Automated lesion detection, registration of prior imaging exams, sizing, and cataloging
The tool to look for is one that automatically detects lesions, registers them with prior images, and finally sizes and catalogs the findings in one step, Rubin said. Simple cataloging software does exist, but there is no comprehensive tool that puts it all together with priors and measurements based on the Response Evaluation Criteria in Solid Tumors (RECIST).
"I'd like a normality mask -- a tool that basically recognizes normality in the volume, says it's normal, and masks it out -- so that as a radiologist I'm only looking at what is abnormal, and I can turn off the mask if I so desire," Rubin said.

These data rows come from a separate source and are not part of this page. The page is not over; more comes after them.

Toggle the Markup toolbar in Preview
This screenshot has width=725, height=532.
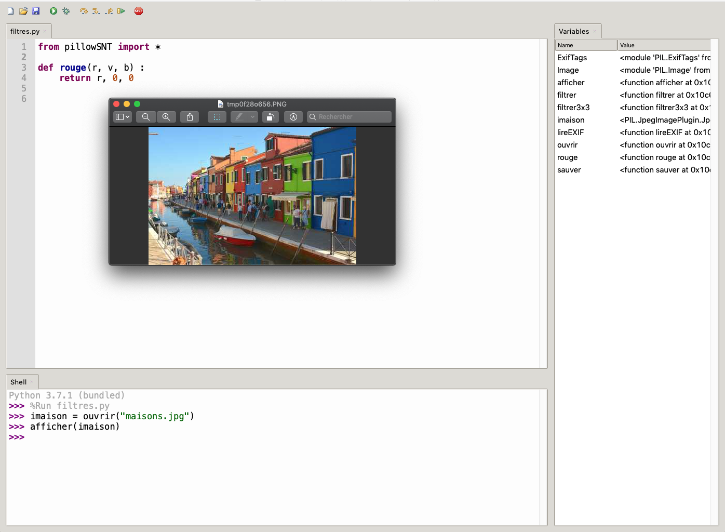coord(293,117)
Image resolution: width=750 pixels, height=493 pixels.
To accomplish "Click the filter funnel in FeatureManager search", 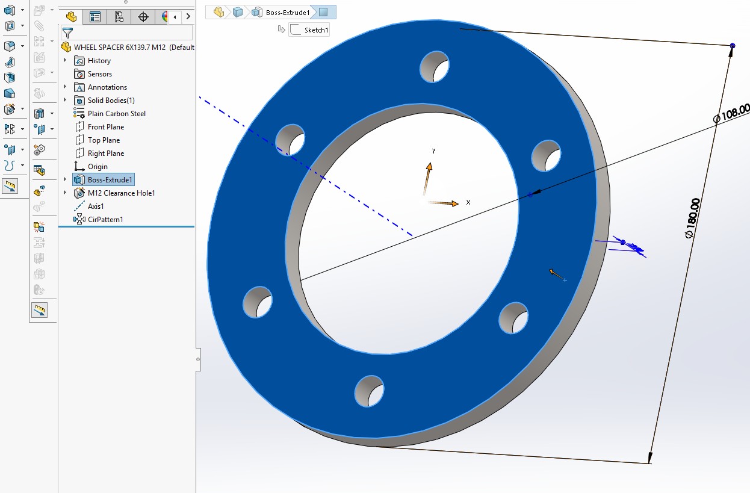I will coord(68,33).
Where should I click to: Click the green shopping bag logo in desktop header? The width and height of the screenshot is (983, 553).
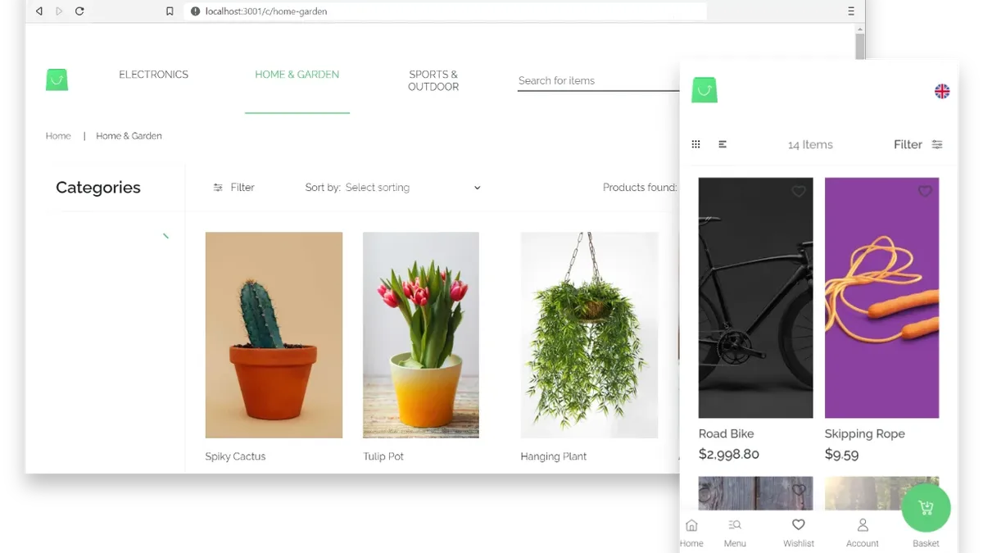pyautogui.click(x=57, y=79)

Comprehensive organ segmentation
By the time the radiologist reads a CT scan, the computer should have already segmented every organ and every structure so that lesions are automatically registered to those organs of interest, he said.
Rubin would like to have computer-aided detection (CAD) of a full spectrum of findings that are presented in a list format or in a parametric map. It should basically say that the computer has analyzed the CT scan and present a list of abnormal areas that are referenced to specific structures, asking the radiologist to confirm and apply his or her interpretation.

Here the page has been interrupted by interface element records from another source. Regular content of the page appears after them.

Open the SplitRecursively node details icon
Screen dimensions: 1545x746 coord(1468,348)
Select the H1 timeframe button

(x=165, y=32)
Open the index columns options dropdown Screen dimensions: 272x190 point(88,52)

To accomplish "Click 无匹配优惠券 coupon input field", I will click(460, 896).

"From my perspective, innovation in CT processing is coming a bit too slowly," Rubin said, as none of the functions on the wish list are available, even though they could be. Some 76 million CT scans were performed in 2013, in a population that's rapidly aging, driving the delivery of even more CT scans going forward.
"We have super scanners that you are seeing presented at this meeting that are generating ever more images per dataset, and we're only human," Rubin said. The radiologists responsible for reading them have only so much attention to apply during the day; at the same time, they are expected to work through more and more datasets.
"We basically need processing robots to help us maximize what we can do with these datasets," Rubin said. "Where is computer vision in the industry to take us to where we need to go, so that we can really use these tools to be more efficient?" Efficiency can and should increase by a factor of 10, he said.